= Items listed in a dataset =
- - - - -

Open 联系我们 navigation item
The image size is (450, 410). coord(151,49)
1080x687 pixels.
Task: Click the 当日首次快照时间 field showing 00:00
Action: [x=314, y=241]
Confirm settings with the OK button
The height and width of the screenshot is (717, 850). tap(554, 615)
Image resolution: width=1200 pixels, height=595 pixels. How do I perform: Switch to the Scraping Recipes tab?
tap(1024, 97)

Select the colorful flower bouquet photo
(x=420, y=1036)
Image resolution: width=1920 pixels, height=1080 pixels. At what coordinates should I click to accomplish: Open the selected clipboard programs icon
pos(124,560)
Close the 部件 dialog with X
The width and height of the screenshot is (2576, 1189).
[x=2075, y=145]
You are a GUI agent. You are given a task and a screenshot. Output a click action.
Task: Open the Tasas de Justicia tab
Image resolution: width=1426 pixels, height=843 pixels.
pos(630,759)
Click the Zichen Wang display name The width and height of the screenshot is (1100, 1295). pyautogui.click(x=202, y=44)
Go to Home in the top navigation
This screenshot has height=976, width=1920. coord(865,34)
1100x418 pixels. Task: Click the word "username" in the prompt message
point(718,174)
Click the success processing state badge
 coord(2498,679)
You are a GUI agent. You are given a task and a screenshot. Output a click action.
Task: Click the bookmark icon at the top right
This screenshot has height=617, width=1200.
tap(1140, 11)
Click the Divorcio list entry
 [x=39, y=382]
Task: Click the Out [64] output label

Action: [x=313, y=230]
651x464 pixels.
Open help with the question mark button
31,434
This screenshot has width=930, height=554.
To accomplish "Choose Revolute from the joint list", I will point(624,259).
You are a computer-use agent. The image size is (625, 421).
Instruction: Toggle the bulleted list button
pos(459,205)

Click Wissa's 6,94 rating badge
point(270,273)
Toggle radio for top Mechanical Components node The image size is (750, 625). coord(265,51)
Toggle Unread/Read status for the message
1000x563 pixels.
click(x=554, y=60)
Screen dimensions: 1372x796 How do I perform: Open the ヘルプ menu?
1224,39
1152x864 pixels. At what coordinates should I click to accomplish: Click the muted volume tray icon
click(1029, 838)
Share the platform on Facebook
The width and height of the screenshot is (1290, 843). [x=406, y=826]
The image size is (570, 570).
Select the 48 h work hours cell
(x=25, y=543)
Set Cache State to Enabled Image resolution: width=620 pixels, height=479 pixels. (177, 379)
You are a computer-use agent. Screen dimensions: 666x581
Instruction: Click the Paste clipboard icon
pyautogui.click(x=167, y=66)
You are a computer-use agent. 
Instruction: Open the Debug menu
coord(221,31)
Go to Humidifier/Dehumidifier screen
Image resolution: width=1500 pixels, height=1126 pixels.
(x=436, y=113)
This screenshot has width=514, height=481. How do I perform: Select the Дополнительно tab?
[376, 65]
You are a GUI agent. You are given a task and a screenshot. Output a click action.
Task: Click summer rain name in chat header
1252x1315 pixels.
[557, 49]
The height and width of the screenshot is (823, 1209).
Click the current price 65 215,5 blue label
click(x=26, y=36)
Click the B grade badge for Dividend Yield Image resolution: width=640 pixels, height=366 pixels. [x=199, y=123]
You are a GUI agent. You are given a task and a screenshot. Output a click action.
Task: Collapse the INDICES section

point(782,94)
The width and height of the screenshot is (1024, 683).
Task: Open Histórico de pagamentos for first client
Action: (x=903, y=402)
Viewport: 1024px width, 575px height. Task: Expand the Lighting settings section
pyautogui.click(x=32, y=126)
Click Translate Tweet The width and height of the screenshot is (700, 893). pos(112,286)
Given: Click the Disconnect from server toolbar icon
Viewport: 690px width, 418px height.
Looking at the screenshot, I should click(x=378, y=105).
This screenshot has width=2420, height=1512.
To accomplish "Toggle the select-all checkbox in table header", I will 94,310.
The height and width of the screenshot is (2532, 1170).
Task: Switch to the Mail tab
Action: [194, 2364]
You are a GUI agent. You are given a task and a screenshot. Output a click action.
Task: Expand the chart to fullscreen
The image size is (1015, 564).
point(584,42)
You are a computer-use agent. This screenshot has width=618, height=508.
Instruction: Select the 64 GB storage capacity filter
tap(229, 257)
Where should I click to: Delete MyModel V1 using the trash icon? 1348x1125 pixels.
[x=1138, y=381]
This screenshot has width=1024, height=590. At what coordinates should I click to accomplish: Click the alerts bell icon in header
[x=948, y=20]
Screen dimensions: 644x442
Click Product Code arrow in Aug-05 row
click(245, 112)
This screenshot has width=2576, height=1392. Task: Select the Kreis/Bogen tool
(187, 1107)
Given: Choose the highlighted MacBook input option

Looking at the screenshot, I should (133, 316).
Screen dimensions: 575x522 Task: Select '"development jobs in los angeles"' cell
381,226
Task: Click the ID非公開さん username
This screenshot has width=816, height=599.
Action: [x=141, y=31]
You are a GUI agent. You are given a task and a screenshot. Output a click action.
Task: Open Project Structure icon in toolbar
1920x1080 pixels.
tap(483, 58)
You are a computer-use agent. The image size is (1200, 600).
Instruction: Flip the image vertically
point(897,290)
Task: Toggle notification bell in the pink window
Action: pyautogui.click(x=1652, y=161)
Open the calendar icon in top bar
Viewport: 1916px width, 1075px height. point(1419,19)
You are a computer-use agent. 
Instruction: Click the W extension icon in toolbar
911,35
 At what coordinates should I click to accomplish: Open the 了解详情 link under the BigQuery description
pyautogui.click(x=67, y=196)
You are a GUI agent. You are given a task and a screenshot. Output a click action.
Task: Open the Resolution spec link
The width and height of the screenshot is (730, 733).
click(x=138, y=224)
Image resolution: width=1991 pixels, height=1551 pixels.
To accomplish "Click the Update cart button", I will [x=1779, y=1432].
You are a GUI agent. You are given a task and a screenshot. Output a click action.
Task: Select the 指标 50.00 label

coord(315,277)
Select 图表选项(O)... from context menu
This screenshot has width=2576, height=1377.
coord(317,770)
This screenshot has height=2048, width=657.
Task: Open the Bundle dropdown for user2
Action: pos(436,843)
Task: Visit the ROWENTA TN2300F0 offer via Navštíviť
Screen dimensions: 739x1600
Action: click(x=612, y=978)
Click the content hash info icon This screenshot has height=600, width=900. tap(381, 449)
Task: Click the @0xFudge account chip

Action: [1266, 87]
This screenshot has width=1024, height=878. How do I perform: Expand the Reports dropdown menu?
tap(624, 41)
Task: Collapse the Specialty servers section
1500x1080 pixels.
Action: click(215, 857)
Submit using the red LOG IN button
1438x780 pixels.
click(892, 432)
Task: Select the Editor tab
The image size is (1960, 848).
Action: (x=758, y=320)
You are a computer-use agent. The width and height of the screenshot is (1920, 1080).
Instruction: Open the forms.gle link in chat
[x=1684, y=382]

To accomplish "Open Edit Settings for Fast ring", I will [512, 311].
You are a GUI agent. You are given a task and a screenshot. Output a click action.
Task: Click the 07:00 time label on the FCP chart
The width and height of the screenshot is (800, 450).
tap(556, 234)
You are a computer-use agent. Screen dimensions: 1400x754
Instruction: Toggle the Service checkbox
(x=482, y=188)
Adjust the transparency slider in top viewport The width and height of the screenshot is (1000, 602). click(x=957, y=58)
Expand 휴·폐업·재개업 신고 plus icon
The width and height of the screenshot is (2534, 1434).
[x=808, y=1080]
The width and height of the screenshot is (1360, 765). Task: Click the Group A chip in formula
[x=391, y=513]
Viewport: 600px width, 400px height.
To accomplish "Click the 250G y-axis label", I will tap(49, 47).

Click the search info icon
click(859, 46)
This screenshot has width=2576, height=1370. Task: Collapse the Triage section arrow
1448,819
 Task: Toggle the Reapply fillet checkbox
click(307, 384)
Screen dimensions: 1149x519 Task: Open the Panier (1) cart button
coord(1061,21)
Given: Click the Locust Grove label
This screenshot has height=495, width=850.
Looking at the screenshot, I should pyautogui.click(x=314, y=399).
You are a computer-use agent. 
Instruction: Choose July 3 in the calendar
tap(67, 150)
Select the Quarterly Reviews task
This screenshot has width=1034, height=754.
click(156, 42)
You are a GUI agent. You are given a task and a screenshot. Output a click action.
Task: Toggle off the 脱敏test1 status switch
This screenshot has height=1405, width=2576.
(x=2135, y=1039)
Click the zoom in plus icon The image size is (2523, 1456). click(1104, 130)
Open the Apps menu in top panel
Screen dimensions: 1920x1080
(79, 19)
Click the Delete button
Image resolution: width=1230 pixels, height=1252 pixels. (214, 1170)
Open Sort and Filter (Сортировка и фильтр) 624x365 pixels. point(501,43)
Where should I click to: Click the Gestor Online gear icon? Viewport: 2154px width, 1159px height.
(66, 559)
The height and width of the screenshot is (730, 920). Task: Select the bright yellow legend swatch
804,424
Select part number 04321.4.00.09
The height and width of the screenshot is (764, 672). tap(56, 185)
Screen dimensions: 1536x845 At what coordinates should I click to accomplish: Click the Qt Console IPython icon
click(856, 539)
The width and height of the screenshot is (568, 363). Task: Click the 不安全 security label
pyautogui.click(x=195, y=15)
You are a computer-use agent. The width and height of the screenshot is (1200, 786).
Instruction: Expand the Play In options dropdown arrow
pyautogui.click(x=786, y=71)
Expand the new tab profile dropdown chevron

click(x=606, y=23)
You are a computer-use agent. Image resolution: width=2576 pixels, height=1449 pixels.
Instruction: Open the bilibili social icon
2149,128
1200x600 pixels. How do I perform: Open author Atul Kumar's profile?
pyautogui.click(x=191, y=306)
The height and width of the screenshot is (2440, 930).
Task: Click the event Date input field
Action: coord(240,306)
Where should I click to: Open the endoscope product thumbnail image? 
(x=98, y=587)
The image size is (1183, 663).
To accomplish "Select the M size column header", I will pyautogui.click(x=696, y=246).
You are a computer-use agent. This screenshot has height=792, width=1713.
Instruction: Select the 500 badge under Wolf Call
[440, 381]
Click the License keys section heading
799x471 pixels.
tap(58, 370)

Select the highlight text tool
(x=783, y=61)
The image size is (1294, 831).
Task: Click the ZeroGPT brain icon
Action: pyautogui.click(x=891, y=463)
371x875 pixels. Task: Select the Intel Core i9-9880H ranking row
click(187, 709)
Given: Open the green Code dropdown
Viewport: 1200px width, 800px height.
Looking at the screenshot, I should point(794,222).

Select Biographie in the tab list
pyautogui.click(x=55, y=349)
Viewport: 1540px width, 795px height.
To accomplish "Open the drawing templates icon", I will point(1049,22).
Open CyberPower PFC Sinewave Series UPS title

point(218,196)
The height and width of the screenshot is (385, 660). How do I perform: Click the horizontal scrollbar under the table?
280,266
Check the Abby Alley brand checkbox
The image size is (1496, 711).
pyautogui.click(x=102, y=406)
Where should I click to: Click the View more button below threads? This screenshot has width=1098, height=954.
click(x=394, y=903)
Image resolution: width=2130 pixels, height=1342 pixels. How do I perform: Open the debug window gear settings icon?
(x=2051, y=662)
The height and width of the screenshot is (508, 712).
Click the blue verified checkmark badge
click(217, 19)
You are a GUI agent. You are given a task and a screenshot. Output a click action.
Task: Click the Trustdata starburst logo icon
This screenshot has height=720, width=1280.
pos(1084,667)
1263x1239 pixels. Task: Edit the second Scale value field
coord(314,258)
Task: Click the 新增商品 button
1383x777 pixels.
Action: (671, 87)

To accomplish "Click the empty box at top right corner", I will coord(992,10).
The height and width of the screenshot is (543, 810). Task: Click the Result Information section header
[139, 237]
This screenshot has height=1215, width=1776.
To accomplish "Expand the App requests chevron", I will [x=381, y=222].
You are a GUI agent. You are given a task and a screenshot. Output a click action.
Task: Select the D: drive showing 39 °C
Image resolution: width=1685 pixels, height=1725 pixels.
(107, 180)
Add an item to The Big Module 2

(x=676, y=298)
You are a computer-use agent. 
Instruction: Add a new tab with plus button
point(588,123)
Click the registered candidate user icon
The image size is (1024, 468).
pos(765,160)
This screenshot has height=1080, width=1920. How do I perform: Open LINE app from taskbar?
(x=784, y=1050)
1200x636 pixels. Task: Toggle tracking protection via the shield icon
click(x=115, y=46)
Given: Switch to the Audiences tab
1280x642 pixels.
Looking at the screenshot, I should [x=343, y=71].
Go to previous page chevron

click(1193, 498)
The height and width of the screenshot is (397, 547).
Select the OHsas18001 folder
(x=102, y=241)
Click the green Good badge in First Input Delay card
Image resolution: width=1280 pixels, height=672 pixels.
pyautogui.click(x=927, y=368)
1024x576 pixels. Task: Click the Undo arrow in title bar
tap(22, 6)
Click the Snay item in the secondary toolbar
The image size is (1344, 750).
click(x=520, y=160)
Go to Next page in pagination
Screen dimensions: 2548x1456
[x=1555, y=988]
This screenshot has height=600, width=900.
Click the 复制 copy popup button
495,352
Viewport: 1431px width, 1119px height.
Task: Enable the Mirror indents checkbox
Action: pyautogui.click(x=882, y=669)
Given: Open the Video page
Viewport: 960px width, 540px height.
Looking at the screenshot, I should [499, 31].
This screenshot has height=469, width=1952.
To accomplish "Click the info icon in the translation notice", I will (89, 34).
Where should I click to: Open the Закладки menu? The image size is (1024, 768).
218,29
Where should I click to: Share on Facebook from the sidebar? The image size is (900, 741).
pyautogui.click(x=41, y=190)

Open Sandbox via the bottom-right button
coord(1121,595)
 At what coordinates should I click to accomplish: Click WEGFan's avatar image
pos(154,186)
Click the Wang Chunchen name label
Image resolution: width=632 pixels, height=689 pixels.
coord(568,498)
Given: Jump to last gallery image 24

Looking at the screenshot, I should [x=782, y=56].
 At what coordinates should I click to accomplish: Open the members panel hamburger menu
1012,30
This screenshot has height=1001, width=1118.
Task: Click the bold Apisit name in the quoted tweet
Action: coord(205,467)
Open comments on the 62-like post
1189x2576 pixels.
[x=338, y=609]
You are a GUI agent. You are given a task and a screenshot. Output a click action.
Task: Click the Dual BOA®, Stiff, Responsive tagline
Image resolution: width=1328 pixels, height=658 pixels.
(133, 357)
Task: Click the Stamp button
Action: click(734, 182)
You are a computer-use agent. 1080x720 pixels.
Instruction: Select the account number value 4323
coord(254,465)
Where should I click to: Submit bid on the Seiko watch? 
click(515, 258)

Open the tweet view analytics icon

- - - - -

Quote the records verbatim, starting with the first line and stopping after the line that contains "[x=2075, y=145]".

= The solution =
Open 联系我们 navigation item
The image size is (450, 410). coord(151,49)
1080x687 pixels.
Task: Click the 当日首次快照时间 field showing 00:00
Action: [x=314, y=241]
Confirm settings with the OK button
The height and width of the screenshot is (717, 850). tap(554, 615)
Image resolution: width=1200 pixels, height=595 pixels. How do I perform: Switch to the Scraping Recipes tab?
tap(1024, 97)

Select the colorful flower bouquet photo
(x=420, y=1036)
Image resolution: width=1920 pixels, height=1080 pixels. At what coordinates should I click to accomplish: Open the selected clipboard programs icon
pos(124,560)
Close the 部件 dialog with X
The width and height of the screenshot is (2576, 1189).
[x=2075, y=145]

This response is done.